— start of RAW DATA —

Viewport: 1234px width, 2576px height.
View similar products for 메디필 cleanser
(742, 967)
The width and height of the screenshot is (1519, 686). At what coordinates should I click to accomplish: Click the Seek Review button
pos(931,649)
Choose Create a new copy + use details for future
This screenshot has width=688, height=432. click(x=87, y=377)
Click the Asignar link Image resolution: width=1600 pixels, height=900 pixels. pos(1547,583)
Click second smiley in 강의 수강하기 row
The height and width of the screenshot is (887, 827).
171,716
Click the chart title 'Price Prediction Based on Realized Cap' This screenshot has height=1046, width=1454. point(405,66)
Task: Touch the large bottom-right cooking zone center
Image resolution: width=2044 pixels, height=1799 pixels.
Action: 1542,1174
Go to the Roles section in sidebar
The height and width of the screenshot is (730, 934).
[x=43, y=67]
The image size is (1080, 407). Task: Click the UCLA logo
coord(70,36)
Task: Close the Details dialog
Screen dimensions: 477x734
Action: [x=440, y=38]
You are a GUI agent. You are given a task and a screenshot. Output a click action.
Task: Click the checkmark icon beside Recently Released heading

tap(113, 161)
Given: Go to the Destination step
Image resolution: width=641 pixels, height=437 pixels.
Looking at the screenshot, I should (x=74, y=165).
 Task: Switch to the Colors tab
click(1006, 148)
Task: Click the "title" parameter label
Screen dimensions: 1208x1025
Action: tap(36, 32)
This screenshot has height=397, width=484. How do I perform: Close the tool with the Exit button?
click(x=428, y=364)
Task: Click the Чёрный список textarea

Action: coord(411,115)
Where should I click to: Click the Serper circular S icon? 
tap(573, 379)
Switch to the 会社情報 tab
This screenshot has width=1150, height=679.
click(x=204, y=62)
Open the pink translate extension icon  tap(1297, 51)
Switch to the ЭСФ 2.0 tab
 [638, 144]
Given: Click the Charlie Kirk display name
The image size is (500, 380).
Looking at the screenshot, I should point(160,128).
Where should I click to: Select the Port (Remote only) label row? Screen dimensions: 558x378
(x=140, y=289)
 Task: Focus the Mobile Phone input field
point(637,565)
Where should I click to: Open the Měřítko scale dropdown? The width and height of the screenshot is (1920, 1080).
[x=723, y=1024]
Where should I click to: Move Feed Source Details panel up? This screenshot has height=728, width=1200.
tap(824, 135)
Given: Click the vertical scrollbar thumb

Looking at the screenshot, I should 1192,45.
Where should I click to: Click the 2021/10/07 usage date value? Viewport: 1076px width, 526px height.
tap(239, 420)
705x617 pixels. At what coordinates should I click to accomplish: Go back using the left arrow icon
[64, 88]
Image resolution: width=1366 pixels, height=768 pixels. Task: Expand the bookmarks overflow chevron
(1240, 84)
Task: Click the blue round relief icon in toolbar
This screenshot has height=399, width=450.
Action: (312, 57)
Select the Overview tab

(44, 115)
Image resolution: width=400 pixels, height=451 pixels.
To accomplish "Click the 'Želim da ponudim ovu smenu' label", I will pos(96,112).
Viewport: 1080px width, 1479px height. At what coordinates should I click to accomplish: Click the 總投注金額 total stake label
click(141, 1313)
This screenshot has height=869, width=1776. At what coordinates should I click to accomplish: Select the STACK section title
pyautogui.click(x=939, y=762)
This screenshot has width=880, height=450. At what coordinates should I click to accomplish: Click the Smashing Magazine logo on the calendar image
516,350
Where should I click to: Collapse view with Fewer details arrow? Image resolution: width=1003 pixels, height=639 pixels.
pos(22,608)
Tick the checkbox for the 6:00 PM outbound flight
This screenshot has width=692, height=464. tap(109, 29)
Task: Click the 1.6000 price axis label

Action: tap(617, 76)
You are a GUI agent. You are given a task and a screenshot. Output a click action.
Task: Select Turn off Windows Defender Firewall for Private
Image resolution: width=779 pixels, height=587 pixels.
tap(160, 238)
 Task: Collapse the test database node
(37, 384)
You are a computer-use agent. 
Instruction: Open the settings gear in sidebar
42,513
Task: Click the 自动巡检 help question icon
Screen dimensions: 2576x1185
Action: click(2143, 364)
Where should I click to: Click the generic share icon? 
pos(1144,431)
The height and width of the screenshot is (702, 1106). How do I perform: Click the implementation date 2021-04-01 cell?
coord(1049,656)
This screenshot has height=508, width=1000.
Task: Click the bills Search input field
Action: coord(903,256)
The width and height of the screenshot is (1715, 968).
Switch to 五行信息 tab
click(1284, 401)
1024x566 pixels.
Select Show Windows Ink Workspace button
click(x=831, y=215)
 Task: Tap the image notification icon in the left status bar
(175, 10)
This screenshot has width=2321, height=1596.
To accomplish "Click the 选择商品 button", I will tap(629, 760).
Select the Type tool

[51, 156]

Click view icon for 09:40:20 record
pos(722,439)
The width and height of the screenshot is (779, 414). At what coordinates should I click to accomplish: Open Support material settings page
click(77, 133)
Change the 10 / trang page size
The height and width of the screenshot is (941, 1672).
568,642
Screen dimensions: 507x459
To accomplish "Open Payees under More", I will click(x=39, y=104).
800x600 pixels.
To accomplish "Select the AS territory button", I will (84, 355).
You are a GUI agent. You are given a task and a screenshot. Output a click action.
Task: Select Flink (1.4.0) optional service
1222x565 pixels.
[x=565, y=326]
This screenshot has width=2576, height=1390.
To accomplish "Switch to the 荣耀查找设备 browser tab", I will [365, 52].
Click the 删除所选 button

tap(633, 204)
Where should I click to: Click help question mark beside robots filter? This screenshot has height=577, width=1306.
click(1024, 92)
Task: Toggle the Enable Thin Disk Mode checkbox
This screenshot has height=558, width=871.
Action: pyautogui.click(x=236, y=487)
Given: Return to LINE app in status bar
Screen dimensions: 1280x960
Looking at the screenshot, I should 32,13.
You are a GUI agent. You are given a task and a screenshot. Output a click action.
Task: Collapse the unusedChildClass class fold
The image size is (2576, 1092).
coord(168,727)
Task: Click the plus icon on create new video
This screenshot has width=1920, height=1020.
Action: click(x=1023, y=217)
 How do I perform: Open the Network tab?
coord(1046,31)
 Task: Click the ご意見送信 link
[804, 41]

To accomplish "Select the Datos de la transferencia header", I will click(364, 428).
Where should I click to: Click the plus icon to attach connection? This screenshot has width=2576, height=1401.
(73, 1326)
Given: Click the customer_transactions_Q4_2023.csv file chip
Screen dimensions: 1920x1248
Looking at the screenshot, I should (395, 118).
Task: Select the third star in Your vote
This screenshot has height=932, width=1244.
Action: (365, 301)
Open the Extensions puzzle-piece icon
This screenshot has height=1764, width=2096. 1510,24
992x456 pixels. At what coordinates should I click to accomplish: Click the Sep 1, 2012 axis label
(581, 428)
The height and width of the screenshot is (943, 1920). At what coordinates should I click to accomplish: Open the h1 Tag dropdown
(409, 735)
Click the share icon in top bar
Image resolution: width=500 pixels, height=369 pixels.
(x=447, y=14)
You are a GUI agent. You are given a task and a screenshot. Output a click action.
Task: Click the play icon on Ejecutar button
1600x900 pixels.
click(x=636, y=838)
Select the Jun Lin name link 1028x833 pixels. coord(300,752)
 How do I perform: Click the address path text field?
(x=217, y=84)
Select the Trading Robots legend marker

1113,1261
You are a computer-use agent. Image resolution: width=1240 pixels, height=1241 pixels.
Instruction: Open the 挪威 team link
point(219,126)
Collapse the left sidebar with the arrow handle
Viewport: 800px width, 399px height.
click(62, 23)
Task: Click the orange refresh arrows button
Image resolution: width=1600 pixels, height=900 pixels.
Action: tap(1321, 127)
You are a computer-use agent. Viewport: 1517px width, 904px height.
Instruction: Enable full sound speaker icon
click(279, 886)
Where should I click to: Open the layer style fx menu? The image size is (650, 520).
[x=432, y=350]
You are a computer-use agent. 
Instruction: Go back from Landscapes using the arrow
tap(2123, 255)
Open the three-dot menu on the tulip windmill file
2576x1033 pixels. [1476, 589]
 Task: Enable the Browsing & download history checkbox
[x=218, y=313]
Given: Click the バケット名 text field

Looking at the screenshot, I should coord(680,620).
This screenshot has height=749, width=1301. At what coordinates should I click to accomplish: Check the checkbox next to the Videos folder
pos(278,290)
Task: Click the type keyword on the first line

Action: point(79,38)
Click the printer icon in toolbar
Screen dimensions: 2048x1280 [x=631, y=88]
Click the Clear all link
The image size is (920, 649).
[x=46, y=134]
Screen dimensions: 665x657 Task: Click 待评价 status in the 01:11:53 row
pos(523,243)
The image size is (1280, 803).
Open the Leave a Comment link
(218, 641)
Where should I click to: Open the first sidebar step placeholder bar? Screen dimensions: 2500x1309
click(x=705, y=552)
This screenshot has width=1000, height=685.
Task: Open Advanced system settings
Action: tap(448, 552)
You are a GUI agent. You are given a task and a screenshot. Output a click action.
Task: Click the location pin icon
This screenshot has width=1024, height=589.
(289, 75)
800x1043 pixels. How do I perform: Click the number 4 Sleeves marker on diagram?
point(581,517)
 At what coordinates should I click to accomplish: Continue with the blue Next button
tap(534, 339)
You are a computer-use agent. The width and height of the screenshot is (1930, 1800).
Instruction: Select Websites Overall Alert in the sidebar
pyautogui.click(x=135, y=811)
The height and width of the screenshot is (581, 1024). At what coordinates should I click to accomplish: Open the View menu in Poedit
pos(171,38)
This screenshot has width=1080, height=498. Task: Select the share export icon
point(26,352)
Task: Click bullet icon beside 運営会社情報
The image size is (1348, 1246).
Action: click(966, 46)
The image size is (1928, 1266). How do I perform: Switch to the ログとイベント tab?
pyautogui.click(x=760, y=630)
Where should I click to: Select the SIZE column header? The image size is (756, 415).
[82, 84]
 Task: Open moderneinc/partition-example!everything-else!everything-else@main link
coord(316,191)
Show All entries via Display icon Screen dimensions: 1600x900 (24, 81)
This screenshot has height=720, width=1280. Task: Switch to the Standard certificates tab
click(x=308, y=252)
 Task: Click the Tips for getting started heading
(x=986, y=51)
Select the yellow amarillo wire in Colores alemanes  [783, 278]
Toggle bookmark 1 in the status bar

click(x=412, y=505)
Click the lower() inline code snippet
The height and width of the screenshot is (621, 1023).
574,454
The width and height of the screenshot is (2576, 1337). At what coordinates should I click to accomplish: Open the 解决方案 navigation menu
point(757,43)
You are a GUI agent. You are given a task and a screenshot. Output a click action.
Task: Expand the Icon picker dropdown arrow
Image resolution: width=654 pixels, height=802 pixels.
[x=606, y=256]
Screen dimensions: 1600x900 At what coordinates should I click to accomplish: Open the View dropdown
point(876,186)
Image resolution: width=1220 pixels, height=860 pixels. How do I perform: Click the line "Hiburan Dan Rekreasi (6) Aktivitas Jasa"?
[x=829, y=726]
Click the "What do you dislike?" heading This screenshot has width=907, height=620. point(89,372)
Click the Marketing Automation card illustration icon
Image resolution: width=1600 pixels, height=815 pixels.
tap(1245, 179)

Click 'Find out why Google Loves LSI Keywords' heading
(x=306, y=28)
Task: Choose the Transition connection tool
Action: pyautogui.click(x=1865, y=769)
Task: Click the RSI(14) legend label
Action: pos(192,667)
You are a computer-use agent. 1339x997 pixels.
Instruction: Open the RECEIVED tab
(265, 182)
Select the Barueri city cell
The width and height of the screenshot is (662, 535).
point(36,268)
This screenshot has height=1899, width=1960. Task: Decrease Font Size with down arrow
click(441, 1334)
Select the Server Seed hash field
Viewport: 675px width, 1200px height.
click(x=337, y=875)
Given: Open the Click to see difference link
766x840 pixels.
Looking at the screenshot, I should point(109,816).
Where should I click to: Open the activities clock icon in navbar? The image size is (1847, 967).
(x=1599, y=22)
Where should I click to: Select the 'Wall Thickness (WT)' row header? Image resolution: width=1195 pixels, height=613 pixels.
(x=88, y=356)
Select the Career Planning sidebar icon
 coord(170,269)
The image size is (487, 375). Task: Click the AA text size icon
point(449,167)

— end of RAW DATA —

Give the entries from the line that contains "Where should I click to: Collapse" through the line that contains "Action: coord(903,256)" as a JSON list of strings, one string per line, skipping blank lines. Include both end lines.

▸ **FINISHED ANSWER**:
[
  "Where should I click to: Collapse view with Fewer details arrow? Image resolution: width=1003 pixels, height=639 pixels.",
  "pos(22,608)",
  "Tick the checkbox for the 6:00 PM outbound flight",
  "This screenshot has width=692, height=464. tap(109, 29)",
  "Task: Click the 1.6000 price axis label",
  "Action: tap(617, 76)",
  "You are a GUI agent. You are given a task and a screenshot. Output a click action.",
  "Task: Select Turn off Windows Defender Firewall for Private",
  "Image resolution: width=779 pixels, height=587 pixels.",
  "tap(160, 238)",
  " Task: Collapse the test database node",
  "(37, 384)",
  "You are a computer-use agent. ",
  "Instruction: Open the settings gear in sidebar",
  "42,513",
  "Task: Click the 自动巡检 help question icon",
  "Screen dimensions: 2576x1185",
  "Action: click(2143, 364)",
  "Where should I click to: Click the generic share icon? ",
  "pos(1144,431)",
  "The height and width of the screenshot is (702, 1106). How do I perform: Click the implementation date 2021-04-01 cell?",
  "coord(1049,656)",
  "This screenshot has height=508, width=1000.",
  "Task: Click the bills Search input field",
  "Action: coord(903,256)"
]